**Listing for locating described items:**
*-*-*

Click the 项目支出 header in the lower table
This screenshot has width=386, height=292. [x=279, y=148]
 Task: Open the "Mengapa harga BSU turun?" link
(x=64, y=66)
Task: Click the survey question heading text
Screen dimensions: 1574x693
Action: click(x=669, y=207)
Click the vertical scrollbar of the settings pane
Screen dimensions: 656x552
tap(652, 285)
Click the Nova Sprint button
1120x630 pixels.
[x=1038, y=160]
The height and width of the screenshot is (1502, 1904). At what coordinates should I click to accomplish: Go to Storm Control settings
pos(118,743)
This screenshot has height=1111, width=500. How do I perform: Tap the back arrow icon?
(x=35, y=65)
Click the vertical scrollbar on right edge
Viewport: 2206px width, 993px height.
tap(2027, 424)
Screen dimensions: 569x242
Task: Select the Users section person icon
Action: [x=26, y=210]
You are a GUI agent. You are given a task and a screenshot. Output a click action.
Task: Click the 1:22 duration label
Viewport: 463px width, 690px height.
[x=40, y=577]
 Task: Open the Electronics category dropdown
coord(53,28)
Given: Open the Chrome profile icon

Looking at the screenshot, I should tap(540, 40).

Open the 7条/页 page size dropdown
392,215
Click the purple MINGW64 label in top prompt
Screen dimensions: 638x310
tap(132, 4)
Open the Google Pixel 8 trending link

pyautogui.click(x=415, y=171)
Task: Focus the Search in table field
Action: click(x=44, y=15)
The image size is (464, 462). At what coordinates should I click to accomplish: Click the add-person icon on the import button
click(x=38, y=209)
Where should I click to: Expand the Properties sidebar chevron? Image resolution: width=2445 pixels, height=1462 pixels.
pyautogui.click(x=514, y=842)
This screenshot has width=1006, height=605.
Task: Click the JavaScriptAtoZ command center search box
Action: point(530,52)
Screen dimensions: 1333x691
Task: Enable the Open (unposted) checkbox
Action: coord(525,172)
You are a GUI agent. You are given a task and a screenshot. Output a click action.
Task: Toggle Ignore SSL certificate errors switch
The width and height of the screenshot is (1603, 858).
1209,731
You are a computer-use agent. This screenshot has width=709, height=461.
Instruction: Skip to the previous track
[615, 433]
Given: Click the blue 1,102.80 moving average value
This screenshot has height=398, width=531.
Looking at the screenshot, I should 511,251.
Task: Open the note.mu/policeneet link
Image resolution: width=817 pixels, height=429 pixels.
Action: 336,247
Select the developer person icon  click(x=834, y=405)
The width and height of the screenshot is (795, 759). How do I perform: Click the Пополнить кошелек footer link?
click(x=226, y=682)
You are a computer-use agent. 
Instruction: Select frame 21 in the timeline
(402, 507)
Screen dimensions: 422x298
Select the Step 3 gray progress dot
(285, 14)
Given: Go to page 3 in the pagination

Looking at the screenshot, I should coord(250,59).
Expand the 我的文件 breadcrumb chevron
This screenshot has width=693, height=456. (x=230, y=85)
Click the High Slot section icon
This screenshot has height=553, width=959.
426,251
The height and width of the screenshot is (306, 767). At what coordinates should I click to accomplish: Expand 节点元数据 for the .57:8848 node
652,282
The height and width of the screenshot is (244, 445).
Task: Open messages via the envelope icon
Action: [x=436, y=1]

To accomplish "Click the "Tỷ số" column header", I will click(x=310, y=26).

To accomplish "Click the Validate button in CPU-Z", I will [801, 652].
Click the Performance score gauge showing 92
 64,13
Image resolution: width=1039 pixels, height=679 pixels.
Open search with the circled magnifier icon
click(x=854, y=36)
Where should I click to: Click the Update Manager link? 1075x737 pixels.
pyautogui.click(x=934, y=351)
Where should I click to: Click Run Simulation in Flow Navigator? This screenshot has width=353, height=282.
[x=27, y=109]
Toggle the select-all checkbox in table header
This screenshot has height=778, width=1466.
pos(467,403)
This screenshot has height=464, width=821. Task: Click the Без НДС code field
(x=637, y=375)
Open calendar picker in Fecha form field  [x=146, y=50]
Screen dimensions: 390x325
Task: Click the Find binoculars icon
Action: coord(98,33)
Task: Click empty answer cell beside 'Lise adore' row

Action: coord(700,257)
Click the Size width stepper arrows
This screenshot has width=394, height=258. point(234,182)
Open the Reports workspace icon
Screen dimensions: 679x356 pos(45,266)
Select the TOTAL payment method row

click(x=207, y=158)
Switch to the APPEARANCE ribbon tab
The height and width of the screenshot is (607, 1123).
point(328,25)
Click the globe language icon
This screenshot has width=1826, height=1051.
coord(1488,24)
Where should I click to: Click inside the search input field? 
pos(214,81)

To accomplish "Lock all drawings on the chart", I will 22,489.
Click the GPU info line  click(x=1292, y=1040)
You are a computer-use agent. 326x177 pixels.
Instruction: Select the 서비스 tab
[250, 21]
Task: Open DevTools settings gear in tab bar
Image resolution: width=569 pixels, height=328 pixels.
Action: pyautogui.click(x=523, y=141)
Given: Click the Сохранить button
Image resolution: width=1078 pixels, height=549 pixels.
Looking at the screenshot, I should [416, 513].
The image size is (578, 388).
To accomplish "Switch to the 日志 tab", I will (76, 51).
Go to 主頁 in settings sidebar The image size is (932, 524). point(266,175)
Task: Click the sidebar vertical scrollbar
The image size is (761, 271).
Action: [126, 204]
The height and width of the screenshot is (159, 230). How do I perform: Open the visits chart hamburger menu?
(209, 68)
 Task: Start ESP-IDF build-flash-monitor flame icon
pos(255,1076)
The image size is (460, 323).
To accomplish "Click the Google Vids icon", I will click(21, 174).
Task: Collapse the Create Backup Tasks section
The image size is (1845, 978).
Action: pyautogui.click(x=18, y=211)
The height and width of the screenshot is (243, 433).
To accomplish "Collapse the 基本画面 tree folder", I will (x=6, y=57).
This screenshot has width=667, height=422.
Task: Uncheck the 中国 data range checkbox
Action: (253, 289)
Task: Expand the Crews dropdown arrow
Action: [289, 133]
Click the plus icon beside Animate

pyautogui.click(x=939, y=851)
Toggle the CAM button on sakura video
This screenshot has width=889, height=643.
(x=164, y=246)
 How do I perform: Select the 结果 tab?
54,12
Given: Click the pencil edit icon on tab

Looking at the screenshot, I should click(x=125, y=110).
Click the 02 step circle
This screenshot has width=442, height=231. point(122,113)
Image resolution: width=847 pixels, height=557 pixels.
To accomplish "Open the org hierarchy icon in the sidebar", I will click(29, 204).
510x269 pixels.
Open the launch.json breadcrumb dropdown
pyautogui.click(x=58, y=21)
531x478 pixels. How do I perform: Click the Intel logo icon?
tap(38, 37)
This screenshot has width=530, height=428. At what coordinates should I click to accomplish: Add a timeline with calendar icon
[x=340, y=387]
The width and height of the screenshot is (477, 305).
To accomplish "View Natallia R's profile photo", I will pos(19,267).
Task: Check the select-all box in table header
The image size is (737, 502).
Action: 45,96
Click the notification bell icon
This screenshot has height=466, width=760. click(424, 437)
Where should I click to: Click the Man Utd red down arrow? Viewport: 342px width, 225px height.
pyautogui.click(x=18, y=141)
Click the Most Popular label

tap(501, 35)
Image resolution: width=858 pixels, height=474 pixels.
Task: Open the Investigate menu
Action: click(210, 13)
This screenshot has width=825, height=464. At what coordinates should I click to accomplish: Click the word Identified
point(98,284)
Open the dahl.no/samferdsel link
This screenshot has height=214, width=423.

*-*-*

Rewrite the listing starting with the line containing "531x478 pixels. How" and going on through the line containing "[x=340, y=387]", replacing "Intel" with "Lenovo" and changing nothing else.

531x478 pixels. How do I perform: Click the Lenovo logo icon?
tap(38, 37)
This screenshot has width=530, height=428. At what coordinates should I click to accomplish: Add a timeline with calendar icon
[x=340, y=387]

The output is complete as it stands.